SOURCE MATERIAL: Begin

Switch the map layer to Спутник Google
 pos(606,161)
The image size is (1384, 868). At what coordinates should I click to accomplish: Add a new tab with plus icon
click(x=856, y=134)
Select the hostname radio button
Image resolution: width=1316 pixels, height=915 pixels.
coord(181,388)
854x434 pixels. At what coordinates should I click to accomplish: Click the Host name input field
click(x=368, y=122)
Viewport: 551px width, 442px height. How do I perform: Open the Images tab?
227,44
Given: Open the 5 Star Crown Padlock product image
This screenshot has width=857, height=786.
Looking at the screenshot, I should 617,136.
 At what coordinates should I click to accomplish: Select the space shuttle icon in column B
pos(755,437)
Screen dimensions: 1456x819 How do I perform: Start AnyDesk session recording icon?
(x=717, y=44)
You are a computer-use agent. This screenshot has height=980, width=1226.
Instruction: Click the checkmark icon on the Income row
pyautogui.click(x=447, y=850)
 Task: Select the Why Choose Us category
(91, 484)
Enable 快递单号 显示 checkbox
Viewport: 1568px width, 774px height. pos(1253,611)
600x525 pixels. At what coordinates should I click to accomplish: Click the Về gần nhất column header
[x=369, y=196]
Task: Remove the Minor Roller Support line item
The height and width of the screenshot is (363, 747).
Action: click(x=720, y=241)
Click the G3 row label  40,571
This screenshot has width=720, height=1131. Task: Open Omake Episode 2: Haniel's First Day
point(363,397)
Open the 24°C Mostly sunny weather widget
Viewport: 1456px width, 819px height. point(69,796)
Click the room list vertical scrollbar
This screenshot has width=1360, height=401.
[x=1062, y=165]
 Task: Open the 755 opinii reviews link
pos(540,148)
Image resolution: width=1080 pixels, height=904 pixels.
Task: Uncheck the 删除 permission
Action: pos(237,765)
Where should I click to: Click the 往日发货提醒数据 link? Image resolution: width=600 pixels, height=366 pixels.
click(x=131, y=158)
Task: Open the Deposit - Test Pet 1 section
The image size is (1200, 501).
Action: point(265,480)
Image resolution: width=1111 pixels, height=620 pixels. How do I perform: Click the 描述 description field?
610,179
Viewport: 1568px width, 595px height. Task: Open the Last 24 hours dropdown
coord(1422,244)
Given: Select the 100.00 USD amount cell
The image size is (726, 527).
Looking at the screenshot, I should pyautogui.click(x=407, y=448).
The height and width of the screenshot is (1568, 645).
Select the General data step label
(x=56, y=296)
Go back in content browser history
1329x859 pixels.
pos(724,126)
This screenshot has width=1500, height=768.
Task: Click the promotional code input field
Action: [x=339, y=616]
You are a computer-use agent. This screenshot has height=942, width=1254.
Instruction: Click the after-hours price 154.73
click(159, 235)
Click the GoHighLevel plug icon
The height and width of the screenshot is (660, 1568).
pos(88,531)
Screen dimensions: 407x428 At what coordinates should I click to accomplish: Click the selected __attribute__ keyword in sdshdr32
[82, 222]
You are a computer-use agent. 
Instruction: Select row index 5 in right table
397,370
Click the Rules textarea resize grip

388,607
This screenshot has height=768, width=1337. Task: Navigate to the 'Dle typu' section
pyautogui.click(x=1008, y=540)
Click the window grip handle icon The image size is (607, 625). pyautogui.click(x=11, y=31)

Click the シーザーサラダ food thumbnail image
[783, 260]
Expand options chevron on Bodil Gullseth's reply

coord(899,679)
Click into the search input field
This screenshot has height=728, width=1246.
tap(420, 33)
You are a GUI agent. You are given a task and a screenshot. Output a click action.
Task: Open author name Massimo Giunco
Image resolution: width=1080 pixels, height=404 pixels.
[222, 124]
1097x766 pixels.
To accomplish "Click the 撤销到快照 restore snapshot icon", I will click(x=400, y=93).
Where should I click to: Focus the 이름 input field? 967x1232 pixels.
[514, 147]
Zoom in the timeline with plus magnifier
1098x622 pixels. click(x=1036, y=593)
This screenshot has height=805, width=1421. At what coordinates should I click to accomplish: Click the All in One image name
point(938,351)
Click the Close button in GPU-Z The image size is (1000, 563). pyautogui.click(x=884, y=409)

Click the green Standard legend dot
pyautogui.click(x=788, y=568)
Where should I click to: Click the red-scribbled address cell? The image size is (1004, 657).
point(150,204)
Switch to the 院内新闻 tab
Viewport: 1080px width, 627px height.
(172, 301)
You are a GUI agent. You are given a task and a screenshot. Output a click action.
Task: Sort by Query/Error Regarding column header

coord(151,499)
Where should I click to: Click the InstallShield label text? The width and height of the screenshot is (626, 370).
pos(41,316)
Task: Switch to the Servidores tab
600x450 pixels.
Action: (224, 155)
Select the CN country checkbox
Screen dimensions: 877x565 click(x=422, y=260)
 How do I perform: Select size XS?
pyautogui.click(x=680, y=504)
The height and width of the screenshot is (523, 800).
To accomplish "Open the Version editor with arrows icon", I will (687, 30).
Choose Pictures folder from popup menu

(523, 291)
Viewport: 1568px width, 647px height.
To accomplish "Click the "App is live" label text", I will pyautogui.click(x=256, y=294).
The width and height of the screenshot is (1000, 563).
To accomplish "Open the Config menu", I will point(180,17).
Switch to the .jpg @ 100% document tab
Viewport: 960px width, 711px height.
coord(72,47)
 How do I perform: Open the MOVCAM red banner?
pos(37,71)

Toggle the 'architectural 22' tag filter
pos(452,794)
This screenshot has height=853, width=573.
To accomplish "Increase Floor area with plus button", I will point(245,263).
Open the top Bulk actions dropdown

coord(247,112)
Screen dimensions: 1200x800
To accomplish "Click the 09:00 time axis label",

SOURCE MATERIAL: End

Copy whichever lines of the records above contain the word "agent".

ANSWER BELOW:
You are a computer-use agent. This screenshot has height=980, width=1226.
You are a computer-use agent. This screenshot has height=942, width=1254.
You are a computer-use agent. 
You are a GUI agent. You are given a task and a screenshot. Output a click action.
You are a GUI agent. You are given a task and a screenshot. Output a click action.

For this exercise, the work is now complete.